> _ABOUT THIS TASK_:
Scan the following data for lines with "globe" and state how many there are, as a number only.

> _DATA EXTRACT_:
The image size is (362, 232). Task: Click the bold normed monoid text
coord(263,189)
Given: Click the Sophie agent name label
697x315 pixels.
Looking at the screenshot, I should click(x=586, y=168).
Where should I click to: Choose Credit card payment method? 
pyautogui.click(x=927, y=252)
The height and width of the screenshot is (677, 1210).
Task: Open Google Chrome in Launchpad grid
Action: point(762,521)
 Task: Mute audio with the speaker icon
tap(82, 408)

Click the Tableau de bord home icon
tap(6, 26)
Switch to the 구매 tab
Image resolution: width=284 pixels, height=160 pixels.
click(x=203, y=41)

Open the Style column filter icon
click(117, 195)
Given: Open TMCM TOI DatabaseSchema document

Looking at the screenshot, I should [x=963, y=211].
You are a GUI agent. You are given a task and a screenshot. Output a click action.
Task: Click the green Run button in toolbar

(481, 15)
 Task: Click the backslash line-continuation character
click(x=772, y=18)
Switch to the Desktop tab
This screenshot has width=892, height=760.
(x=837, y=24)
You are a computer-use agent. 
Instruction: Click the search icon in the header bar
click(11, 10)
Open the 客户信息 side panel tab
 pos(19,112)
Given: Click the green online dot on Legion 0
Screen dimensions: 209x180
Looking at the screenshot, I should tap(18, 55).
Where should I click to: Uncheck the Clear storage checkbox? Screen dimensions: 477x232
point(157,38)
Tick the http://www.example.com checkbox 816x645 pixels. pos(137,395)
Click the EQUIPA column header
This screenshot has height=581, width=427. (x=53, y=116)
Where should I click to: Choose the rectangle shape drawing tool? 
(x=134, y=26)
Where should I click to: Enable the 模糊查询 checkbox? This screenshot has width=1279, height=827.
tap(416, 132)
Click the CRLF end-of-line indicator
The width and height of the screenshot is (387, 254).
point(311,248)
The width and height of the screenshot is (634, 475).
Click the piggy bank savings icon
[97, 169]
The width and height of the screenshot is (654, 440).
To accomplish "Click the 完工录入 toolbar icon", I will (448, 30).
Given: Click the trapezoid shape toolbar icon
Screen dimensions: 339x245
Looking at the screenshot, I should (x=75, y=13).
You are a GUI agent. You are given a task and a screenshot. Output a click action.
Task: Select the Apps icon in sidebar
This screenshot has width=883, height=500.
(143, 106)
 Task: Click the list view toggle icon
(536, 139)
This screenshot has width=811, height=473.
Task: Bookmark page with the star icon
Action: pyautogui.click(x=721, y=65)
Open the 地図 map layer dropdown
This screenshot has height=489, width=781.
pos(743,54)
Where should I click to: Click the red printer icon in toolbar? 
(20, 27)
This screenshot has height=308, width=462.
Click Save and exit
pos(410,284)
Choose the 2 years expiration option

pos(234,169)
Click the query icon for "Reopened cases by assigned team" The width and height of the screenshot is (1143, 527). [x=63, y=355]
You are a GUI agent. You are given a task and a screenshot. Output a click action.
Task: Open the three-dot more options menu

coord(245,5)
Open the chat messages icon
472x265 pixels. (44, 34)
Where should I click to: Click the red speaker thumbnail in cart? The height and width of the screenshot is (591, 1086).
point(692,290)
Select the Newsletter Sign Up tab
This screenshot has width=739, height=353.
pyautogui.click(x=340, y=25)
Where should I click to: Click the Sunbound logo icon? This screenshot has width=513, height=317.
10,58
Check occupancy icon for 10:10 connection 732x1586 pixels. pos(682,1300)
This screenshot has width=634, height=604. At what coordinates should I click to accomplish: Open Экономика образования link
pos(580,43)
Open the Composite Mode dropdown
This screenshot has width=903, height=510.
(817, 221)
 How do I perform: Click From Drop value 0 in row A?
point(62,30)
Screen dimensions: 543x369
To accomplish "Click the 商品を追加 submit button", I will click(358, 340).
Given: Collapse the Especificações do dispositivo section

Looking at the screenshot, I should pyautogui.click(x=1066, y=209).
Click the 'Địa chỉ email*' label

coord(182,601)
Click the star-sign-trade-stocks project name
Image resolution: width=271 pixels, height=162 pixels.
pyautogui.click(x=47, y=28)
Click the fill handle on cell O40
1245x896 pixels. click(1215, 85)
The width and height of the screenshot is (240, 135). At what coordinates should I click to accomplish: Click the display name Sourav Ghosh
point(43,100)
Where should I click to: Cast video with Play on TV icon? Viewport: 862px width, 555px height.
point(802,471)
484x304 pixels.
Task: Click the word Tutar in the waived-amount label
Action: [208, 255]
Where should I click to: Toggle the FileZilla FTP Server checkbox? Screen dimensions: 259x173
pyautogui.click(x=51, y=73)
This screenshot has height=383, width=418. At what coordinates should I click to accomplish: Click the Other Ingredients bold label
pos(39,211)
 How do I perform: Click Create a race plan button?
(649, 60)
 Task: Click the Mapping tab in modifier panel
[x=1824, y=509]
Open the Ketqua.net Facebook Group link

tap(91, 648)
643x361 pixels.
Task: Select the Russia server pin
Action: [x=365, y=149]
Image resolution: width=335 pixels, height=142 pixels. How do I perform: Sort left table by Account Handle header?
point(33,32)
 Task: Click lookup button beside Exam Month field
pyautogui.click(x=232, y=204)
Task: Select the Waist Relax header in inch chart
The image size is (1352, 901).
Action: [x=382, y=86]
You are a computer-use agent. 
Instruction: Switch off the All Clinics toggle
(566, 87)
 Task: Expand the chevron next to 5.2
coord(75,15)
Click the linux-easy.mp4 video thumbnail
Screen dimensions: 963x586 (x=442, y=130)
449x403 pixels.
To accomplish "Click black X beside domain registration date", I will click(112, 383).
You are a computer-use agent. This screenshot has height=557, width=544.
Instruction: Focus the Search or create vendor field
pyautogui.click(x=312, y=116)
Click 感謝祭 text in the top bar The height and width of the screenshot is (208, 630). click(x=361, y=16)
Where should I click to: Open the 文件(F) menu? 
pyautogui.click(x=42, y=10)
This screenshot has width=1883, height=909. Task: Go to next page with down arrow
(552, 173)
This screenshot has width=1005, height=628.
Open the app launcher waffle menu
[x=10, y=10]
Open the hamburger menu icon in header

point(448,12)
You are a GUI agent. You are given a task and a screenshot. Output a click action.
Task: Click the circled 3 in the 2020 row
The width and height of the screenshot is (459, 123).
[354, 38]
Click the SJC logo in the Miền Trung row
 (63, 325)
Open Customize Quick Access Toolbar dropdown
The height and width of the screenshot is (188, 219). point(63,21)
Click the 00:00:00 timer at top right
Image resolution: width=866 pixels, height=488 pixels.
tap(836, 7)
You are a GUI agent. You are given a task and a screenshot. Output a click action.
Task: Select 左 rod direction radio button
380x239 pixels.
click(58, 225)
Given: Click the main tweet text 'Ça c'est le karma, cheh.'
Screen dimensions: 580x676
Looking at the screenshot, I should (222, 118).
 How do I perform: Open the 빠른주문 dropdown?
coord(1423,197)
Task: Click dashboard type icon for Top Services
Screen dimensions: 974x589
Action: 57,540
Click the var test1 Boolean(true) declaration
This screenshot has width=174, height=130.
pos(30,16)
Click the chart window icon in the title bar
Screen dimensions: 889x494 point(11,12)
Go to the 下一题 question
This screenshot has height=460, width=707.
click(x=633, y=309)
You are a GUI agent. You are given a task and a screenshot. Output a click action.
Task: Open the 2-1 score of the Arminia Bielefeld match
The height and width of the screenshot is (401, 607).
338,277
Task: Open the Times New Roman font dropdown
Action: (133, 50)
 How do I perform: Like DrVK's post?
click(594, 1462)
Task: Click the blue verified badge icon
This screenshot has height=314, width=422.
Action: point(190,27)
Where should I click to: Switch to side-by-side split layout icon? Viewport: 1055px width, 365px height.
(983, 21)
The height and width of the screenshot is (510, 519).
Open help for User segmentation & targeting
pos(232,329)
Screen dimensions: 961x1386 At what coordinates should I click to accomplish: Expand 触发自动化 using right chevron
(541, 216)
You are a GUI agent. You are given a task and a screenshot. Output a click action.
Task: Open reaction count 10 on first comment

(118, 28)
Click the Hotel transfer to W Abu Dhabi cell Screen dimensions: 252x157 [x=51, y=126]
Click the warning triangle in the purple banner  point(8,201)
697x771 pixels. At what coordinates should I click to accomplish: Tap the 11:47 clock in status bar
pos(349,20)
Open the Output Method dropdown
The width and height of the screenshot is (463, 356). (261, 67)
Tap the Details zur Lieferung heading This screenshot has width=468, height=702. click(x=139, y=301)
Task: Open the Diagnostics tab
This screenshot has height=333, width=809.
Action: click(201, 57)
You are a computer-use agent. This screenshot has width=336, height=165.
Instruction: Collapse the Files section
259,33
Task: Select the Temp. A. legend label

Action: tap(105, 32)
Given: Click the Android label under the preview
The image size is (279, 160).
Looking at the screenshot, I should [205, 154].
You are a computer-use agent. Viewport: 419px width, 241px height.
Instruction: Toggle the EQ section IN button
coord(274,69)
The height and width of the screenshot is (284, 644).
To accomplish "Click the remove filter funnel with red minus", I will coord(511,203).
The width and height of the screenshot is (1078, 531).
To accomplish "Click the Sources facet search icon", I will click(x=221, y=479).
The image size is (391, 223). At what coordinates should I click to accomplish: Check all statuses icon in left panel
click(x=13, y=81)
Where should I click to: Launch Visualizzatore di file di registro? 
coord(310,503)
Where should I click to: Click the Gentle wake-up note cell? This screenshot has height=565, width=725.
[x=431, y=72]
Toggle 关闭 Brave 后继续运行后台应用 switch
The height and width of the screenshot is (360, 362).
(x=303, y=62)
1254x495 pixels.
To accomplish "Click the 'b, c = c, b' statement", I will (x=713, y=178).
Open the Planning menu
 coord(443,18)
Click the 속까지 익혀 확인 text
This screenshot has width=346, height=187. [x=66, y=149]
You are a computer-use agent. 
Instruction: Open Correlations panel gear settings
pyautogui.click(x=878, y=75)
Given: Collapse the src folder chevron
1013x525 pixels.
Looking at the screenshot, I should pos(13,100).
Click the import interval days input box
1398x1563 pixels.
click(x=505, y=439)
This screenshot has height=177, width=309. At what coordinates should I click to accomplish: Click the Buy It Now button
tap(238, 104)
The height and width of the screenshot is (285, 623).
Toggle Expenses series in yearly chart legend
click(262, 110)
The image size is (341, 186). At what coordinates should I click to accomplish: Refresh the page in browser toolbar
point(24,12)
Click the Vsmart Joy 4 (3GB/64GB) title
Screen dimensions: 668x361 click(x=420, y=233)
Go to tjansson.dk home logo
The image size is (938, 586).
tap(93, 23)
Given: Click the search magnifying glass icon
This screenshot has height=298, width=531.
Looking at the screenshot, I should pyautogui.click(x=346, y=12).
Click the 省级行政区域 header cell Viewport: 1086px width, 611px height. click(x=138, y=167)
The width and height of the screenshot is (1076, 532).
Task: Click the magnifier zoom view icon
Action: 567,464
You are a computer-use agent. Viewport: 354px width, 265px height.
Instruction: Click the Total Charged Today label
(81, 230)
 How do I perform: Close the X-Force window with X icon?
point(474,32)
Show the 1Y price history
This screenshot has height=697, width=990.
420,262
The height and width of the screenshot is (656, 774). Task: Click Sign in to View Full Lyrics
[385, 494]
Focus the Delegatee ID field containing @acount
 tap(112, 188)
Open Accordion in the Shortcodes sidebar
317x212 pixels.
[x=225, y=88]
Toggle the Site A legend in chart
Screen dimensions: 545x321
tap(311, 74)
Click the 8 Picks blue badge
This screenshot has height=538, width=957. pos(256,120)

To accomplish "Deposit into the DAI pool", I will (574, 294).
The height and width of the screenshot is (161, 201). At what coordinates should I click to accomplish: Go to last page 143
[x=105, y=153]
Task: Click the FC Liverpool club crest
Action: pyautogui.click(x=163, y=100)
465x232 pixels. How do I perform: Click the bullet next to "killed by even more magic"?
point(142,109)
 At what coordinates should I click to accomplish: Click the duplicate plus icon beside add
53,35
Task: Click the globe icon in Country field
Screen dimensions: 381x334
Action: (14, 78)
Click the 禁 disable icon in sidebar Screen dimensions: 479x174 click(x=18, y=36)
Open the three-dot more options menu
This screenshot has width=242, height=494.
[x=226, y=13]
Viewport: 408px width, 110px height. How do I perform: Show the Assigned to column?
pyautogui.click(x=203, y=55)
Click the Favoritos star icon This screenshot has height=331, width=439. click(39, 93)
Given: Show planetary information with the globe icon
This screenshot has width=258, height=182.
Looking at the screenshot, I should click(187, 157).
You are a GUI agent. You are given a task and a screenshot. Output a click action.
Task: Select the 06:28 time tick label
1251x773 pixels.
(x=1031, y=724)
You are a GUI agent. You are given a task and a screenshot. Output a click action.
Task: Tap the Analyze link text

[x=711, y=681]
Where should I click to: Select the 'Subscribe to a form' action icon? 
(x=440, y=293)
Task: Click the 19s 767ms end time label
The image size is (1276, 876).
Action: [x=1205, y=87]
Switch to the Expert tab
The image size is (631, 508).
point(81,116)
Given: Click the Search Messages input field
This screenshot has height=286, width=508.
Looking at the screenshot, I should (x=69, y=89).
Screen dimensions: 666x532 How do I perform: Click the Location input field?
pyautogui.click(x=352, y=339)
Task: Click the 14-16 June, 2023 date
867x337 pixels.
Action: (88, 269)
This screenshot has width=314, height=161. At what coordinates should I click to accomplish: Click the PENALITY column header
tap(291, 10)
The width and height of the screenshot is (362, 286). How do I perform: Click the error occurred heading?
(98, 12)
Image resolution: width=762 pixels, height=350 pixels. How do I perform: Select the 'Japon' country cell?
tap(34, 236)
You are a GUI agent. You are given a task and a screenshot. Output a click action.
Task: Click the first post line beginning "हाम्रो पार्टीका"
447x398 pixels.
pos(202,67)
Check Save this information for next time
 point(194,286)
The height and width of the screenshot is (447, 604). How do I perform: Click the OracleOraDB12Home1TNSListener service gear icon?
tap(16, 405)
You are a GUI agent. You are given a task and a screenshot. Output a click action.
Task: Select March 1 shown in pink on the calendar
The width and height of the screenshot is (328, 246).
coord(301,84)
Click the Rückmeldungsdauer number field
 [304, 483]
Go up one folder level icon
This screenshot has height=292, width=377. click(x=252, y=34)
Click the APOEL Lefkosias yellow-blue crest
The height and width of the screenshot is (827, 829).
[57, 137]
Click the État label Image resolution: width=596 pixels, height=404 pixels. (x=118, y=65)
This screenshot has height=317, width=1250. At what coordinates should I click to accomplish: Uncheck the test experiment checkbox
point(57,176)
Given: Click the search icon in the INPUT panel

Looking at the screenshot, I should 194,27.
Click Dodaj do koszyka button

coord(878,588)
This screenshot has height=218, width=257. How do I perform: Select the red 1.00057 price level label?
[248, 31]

> _COMPLETED TASK_:
2